--- Extracted entries ---

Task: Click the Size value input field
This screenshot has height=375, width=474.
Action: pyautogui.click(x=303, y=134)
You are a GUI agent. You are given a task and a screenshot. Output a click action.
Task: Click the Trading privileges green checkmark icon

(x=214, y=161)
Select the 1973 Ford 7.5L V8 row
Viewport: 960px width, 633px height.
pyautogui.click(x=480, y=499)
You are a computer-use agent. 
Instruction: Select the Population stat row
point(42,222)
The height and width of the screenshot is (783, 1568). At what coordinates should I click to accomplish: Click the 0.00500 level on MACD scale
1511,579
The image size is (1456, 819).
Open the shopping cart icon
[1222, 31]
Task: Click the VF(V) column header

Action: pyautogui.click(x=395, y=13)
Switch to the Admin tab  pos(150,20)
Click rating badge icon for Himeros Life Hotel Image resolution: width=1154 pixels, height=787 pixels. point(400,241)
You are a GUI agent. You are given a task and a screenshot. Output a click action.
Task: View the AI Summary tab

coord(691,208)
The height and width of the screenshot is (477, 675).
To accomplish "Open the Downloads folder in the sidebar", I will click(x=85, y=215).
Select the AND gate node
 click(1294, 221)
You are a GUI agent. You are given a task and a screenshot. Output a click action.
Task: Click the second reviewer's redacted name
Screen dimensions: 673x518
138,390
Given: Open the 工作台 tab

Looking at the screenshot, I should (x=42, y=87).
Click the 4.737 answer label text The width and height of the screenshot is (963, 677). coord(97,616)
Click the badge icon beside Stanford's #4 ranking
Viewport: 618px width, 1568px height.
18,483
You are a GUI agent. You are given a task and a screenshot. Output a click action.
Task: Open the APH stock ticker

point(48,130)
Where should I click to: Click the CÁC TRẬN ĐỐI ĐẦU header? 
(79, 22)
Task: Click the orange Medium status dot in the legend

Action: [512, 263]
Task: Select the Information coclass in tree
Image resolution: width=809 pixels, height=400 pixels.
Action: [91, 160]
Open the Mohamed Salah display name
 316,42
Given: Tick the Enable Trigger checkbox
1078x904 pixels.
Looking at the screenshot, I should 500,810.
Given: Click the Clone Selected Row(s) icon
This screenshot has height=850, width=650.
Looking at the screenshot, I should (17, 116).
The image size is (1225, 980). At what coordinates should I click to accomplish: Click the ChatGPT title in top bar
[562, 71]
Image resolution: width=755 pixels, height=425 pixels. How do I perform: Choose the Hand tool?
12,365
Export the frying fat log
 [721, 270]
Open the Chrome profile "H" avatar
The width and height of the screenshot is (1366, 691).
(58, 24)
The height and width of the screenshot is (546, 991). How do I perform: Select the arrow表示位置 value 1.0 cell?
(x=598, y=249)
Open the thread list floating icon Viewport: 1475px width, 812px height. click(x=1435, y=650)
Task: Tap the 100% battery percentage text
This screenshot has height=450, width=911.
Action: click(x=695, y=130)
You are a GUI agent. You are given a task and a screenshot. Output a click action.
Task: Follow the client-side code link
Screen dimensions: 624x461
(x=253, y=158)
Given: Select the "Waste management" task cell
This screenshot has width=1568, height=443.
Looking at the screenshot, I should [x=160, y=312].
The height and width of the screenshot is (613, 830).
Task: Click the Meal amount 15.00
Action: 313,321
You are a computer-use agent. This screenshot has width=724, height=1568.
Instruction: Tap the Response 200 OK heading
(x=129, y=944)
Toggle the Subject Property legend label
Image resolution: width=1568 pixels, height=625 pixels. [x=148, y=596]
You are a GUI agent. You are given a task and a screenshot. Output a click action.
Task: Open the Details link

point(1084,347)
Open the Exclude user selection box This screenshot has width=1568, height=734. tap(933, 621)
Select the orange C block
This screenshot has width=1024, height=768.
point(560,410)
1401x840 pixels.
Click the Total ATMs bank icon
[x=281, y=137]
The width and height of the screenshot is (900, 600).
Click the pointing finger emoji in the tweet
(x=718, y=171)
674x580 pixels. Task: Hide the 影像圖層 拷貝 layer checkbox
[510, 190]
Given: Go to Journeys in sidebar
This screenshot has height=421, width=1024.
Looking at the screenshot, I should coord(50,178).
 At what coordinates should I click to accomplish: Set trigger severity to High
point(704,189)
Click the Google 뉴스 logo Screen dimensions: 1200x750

---

__Problem description__:
Every line containing the word "sidebar" must be copied from the material above.

__Result of this exercise__:
To accomplish "Open the Downloads folder in the sidebar", I will click(x=85, y=215).
Given: Go to Journeys in sidebar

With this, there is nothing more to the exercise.